* [PAGE TEXT]
◆ ◆ ◆ ◆ ◆

Meaning of single colon in Haskell :t - haskell

As far as I've been able to gather, the single colon in Haskell is used in list comprehension. Why then does it show up in the :t command? Also in the :quit command? There isn't any list comprehension being done, is there?

The :t (short for :type) syntax is special to GHCi, and is not part of the Haskell language syntax. This is similar to how the SQLite interpreter accepts .tables as a command, even though this isn't valid a SQL statement. If you type :?, you can see a complete list of all the commands GHCi understands.
As for using the colon in actual Haskell code:
A colon by itself is a list constructor. This is a reserved name, and can never be redefined.
You should know that function names always start lowercase, while constructor names always start uppercase. Well, in a similar way, an infix constructor must start with a colon, whereas a normal infix operator must not start with a colon (but may contain colons elsewhere).
So, for example, "?:?" is a legal operator name, and :?? is a legal constructor operator name.
x ?:? y = ...whatever...
data Foobar = Int :?? Bool

Related

Understanding Haskell's Laziness

I was reading: Haskell interact function
So I tried
interact (unlines . map (show . length) . lines)
And it worked as I expected. I type something, press enter, then I get the length printed at the prompt.
So then I wanted to try make it simply repeat what I typed, so I tried
interact (unlines . map id . lines)
But now it repeats every character I type in. Why is that? I thought the trick was in the lines followed by unlines - but it's clearly not. lines "a" produces ["a"], so how come in the first function when I start typing my input, it doesn't just immediately give "1" as the output? There's clearly something I misunderstand about "Finding the length of a string is not like this -- the whole string must be known before any output can be produced."
The fact that lines "a" produces ["a"] does not mean that if you are currently entering a, that lines just processes the input to a list ["a"]. You should see the input as a (possibly) infinite list of characters. In case the prompt is waiting for user input, it is thus "blocking" on the next input.
That however does not mean that functions like lines can not partially resolve the result already. lines has been implemented in a lazy manner such that it processes the stream of characters, and each time when it sees a new line character, it starts emitting the next element. This thus means that lines could process an infinite sequence of characters into an infinite list of lines.
If you use length :: Foldable f => f a -> Int however, then this requires the list to be evaluated (not the elements of the list however). So that means length will only emit an answer from the moment lines starts emitting the next item.
You can use seq (and variants) to force the evaluation of a term before a certain action is done. For example seq :: a -> b -> b will evaluate the first parameter to Weak Head Normal Form (WHNF), and then return the second parameter.

◆ ◆ ◆ ◆ ◆

* [EXTRACTED MATERIAL]
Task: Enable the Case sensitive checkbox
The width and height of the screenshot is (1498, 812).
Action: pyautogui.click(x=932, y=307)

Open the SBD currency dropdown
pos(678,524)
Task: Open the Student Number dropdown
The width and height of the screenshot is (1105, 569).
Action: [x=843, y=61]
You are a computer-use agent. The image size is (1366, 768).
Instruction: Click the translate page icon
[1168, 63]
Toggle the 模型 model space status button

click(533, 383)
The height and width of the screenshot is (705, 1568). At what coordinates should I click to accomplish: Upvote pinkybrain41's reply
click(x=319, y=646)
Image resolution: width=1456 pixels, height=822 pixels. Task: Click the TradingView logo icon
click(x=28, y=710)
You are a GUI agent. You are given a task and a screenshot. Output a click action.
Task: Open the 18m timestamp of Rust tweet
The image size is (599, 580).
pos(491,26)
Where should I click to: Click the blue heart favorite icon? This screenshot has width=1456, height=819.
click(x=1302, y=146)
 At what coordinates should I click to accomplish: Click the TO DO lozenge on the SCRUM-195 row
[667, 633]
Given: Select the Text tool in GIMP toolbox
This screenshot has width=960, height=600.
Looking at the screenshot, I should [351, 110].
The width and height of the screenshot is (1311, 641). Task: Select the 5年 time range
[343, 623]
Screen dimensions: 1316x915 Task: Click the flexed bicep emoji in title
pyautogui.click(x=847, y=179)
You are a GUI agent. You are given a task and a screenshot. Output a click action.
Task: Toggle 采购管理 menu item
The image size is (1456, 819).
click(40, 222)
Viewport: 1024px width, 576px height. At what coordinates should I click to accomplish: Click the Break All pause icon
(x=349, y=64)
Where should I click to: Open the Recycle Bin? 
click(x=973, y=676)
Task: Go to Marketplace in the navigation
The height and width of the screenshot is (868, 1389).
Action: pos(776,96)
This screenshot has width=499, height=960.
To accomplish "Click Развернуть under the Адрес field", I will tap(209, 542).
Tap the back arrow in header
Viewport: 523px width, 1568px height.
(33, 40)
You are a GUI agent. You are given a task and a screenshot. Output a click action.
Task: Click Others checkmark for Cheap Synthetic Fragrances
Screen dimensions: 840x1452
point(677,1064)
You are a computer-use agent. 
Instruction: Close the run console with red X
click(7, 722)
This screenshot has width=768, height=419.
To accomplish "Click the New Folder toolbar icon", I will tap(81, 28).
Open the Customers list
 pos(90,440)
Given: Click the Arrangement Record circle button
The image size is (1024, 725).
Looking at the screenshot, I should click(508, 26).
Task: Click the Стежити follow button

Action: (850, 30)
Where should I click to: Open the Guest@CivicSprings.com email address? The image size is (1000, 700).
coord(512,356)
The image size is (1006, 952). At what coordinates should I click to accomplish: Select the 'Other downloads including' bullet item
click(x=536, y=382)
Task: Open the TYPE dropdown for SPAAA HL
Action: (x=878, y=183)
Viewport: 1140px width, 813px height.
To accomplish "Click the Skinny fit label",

◆ ◆ ◆ ◆ ◆

* [WRITTEN TASK] Carry the Haskell page on colons and laziness forward from its final sentence, writing the next part of its discussion.

* [THE ANSWER]
Based on seq, other functions have been constructed, like seqList :: [a] -> [a] in the Data.Lists module of the lists package.
We can use this to postpone evaluation until the first line is known, like:
-- will echo full lines
import Data.Lists(seqList)
interact (unlines . map (\x -> seqList x x) . lines)
This is to do with lazy evaluation. I'll try to explain this in as intuitive a way as possible.
When you write interact (unlines . map (show . length) . lines), every time a character is input, we don't actually know what the next output character can be until you press enter. So, you get the behaviour you expected.
However, at every point in interact (unlines . map id . lines) = interact id, every time you enter a character, it's guaranteed that that character is included in the output. So, if you input a character, that character is also output immediately.
This is one of the reasons that the word "lazy" is a bit of a misnomer. It's true that Haskell will only evaluate something when it needs to, but the flipside of that is that when it needs to, it'll do so as soon as possible. Here Haskell needs to evaluate the output since you want to print it, so it evaluates it as much as it can—one character at a time—ironically making it seem eager!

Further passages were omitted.